PATTERN Cited by 1 source
Library fork for DAG id rewrite¶
Pattern¶
When an orchestrator library has no hook point for environment awareness but you need it, fork the library's workflow-definition class (at Zalando: airflow.models.DAG) and rewrite its identifier during __init__, injecting environment metadata derived from the deployment filesystem.
The mechanism at Zalando (from sources/2022-06-09-zalando-accelerate-testing-in-apache-airflow-through-dag-versioning):
class DAG():
def __init__(..., dag_id, ...):
# e.g. /usr/local/airflow/dags/feature1.zip/qu/main/file.py
file_path = get_path_of_file_which_initialized_dag()
# Extract env name from zip filename
feature_name = get_zip_file_name(file_path) # "feature1"
# Rewrite: qu.test_dag -> qu.feature1.test_dag
dag_id = "{team_name}.{feature_name}.{dag_id.split('{team_name}.')[1]}"
tags.append(feature_name)
# Add unpackaged sibling dir to template_searchpath so Jinja works
feature_dir_path = get_feature_dir_path(file_path)

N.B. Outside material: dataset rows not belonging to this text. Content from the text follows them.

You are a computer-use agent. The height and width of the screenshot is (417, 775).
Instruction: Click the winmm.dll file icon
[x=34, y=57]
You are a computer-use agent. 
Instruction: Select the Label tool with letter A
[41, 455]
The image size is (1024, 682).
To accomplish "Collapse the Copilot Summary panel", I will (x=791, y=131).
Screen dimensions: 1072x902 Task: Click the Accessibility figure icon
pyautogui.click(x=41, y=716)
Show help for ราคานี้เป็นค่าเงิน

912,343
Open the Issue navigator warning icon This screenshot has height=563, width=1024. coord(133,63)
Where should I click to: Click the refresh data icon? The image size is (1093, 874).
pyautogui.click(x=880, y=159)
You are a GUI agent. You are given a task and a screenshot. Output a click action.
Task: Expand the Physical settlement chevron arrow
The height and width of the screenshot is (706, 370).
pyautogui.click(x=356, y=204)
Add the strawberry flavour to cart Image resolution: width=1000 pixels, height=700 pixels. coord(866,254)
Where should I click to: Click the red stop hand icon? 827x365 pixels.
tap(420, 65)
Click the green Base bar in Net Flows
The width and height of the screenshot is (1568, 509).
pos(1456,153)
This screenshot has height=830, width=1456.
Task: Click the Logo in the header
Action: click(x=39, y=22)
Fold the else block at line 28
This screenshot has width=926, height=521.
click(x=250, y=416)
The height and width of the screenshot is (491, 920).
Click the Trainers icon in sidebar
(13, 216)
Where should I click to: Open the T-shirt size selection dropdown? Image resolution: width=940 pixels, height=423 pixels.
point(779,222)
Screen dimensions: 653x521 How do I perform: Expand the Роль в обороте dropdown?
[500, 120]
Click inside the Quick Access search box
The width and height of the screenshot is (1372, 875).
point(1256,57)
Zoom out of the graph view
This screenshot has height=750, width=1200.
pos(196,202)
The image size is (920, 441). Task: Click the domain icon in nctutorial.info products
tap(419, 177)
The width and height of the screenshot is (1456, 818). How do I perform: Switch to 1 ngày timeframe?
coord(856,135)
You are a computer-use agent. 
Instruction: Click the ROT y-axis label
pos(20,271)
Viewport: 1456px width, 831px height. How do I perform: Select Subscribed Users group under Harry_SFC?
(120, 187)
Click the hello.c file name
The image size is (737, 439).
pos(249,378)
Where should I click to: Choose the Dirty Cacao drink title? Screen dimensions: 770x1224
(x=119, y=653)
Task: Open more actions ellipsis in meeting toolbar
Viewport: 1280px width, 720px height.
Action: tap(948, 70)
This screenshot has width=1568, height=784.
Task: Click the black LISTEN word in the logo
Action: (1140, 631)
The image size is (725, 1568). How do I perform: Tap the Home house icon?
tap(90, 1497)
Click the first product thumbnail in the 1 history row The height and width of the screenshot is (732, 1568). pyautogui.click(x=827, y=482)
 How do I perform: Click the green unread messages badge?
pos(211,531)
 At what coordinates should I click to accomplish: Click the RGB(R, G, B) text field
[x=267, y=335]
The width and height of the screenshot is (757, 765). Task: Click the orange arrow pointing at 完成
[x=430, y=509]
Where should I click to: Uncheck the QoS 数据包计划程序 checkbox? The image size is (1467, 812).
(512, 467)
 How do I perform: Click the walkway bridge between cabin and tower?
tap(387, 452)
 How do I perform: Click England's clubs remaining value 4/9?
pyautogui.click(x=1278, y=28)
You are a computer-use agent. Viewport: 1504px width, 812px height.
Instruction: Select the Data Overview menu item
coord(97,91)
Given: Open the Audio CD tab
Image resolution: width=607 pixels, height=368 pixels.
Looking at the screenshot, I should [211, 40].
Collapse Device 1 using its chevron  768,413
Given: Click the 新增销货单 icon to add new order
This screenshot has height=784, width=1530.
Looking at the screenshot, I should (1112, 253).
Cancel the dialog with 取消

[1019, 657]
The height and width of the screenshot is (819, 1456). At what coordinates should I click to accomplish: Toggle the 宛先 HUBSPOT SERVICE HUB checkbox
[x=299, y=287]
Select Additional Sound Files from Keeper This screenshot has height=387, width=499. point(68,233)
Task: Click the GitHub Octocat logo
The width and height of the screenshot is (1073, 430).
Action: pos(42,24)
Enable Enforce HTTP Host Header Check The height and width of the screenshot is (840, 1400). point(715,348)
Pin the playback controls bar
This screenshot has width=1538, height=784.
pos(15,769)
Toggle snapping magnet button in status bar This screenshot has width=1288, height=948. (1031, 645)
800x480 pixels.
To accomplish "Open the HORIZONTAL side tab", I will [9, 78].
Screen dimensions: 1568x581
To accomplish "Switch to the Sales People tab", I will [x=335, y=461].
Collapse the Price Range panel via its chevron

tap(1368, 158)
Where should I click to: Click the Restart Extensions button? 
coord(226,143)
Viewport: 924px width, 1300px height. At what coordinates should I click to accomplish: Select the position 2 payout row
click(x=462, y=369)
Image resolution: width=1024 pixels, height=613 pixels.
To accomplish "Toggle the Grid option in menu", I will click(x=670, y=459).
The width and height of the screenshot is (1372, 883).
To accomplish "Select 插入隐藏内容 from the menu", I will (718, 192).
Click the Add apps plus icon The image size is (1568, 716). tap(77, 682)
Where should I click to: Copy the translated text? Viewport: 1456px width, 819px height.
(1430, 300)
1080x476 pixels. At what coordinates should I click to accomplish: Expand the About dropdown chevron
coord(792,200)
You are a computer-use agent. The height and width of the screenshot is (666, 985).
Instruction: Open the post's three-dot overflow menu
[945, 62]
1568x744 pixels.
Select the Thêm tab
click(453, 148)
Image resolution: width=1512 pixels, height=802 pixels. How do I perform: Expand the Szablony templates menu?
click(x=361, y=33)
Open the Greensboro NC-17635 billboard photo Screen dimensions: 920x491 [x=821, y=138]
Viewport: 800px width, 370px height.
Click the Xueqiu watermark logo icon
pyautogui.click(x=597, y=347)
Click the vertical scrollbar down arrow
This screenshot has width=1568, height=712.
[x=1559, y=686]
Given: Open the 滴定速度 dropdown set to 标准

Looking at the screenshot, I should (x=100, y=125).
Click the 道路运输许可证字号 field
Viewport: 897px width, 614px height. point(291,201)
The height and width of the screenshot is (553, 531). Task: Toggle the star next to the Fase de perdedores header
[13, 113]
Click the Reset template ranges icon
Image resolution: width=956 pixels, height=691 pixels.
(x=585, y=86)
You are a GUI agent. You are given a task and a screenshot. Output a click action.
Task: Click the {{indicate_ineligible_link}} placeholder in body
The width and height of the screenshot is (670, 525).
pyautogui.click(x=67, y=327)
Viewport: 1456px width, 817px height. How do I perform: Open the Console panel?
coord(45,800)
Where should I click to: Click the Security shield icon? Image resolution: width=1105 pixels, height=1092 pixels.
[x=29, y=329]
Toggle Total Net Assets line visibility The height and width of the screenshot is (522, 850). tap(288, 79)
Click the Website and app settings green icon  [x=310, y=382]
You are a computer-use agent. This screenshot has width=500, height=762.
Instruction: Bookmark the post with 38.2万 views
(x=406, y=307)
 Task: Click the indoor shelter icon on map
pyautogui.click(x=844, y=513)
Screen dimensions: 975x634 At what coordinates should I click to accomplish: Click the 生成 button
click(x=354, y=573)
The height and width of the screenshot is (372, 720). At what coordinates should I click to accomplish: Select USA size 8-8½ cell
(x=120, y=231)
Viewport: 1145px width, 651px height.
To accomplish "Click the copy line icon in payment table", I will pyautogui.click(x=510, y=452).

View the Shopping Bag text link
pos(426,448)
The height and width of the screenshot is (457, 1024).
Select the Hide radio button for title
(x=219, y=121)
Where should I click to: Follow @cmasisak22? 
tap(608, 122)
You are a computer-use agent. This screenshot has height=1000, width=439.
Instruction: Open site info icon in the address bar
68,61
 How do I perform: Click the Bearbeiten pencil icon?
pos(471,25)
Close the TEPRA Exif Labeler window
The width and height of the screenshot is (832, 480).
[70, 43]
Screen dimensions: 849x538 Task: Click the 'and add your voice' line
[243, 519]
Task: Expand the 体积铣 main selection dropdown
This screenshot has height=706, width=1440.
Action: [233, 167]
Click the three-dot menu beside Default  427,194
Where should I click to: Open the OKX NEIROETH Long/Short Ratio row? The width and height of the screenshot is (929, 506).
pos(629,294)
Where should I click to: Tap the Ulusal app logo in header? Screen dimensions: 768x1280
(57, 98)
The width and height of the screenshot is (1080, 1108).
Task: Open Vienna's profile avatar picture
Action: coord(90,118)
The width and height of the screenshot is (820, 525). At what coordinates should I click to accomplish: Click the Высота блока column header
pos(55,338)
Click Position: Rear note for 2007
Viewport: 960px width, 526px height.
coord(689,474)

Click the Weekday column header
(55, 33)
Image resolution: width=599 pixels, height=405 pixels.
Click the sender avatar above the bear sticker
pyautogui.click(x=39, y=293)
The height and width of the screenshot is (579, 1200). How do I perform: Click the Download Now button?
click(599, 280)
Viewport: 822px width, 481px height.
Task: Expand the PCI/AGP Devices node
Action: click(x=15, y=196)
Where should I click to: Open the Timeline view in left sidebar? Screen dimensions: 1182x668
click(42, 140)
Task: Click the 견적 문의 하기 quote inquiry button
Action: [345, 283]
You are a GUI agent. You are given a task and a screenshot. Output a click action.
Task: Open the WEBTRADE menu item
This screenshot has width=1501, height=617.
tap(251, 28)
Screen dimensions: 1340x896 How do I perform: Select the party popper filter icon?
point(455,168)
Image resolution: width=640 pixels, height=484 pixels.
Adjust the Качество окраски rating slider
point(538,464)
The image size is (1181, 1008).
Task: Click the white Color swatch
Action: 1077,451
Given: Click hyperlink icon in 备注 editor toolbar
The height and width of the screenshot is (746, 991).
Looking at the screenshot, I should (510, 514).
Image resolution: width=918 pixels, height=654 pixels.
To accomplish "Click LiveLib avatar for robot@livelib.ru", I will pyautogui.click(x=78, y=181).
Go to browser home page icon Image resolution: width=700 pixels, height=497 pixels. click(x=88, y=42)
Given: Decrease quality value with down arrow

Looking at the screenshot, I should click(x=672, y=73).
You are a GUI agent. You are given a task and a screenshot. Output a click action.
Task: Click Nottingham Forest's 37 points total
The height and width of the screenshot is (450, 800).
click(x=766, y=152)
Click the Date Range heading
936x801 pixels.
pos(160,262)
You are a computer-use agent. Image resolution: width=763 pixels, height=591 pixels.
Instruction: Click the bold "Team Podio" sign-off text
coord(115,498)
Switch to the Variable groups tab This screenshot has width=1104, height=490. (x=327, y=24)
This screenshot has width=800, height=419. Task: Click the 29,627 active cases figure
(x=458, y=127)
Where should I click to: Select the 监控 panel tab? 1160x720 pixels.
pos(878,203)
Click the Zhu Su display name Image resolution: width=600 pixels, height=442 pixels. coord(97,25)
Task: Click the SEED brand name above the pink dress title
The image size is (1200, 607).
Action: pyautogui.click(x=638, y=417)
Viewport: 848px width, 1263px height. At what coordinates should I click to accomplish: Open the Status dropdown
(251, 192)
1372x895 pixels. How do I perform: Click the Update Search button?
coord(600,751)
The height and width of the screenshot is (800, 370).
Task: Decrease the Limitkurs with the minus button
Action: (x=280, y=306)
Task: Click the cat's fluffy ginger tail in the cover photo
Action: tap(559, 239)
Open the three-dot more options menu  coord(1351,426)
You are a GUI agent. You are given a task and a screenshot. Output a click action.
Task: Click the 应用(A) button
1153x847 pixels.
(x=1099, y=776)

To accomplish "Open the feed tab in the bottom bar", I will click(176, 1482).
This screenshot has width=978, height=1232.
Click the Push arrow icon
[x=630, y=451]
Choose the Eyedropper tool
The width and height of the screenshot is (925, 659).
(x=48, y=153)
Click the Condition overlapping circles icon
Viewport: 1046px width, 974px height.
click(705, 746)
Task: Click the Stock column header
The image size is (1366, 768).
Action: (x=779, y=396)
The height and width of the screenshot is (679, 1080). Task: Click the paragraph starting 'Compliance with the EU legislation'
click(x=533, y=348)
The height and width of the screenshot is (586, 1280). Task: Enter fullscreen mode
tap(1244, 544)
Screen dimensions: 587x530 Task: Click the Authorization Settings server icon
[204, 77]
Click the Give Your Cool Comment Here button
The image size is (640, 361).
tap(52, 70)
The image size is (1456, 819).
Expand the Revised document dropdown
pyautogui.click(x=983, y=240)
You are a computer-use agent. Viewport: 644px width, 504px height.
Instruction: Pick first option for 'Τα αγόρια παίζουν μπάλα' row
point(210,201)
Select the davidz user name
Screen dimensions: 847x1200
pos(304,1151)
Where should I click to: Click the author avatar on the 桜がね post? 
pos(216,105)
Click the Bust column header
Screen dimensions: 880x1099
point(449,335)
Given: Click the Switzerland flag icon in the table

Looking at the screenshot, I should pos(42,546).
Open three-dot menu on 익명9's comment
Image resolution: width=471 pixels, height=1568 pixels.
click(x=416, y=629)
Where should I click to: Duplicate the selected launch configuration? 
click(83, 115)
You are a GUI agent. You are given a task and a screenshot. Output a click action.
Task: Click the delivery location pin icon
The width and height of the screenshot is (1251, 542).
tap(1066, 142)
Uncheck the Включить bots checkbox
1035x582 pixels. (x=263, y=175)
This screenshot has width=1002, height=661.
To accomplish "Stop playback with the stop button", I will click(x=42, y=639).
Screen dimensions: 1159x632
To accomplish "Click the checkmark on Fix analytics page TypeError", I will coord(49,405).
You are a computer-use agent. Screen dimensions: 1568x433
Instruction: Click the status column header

template_searchpath.add(feature_dir_path)
The filesystem path is the metadata channel: the zip filename carries the environment name, and the DAG.__init__ override reads it.
Why a fork and not a wrapper¶
Teams can't be required to import a ZalandoDAG class — DAGs are written by the owning teams, the fork has to be transparent. Any DAG that does from airflow import DAG gets the rewritten behaviour for free.
A wrapper class would need every team's cooperation and would break as soon as someone imported the upstream DAG directly.
Cost¶
- Maintenance tax — every Airflow upgrade requires re-applying or re-validating the
dag.pypatch. - Brittle — the
__init__signature / path-resolution helpers may shift between Airflow versions. - No upstream fix — unlike the usual upstream-the-fix playbook, the notion of "environment" probably isn't something Airflow core wants to adopt, so this is a permanent local fork.
When it's the right call¶
- You control the deployment (so you can guarantee the zip/path layout the fork depends on).
- The abstraction is a deployment-level concept upstream is unlikely to take (per-PR envs, multi-tenant per-customer isolation on a shared scheduler, etc.).
- You accept the maintenance tax as the cost of solving an upstream-missing abstraction.
If any of those three don't hold, try a wrapper or a runtime import-time monkey-patch first.
Related¶
- patterns/per-pr-airflow-environment-via-dag-versioning — the enclosing pattern.
- patterns/upstream-the-fix — the contrast: when a fork should be upstreamed. DAG id rewriting for per-deployment envs probably shouldn't, so it stays a local fork.
- concepts/dag-id-rewriting
- concepts/pipeline-environment
- systems/apache-airflow
Seen in¶
- sources/2022-06-09-zalando-accelerate-testing-in-apache-airflow-through-dag-versioning — Zalando's Performance Marketing org maintains a
dag.pyfork to enable per-PR pipeline environments.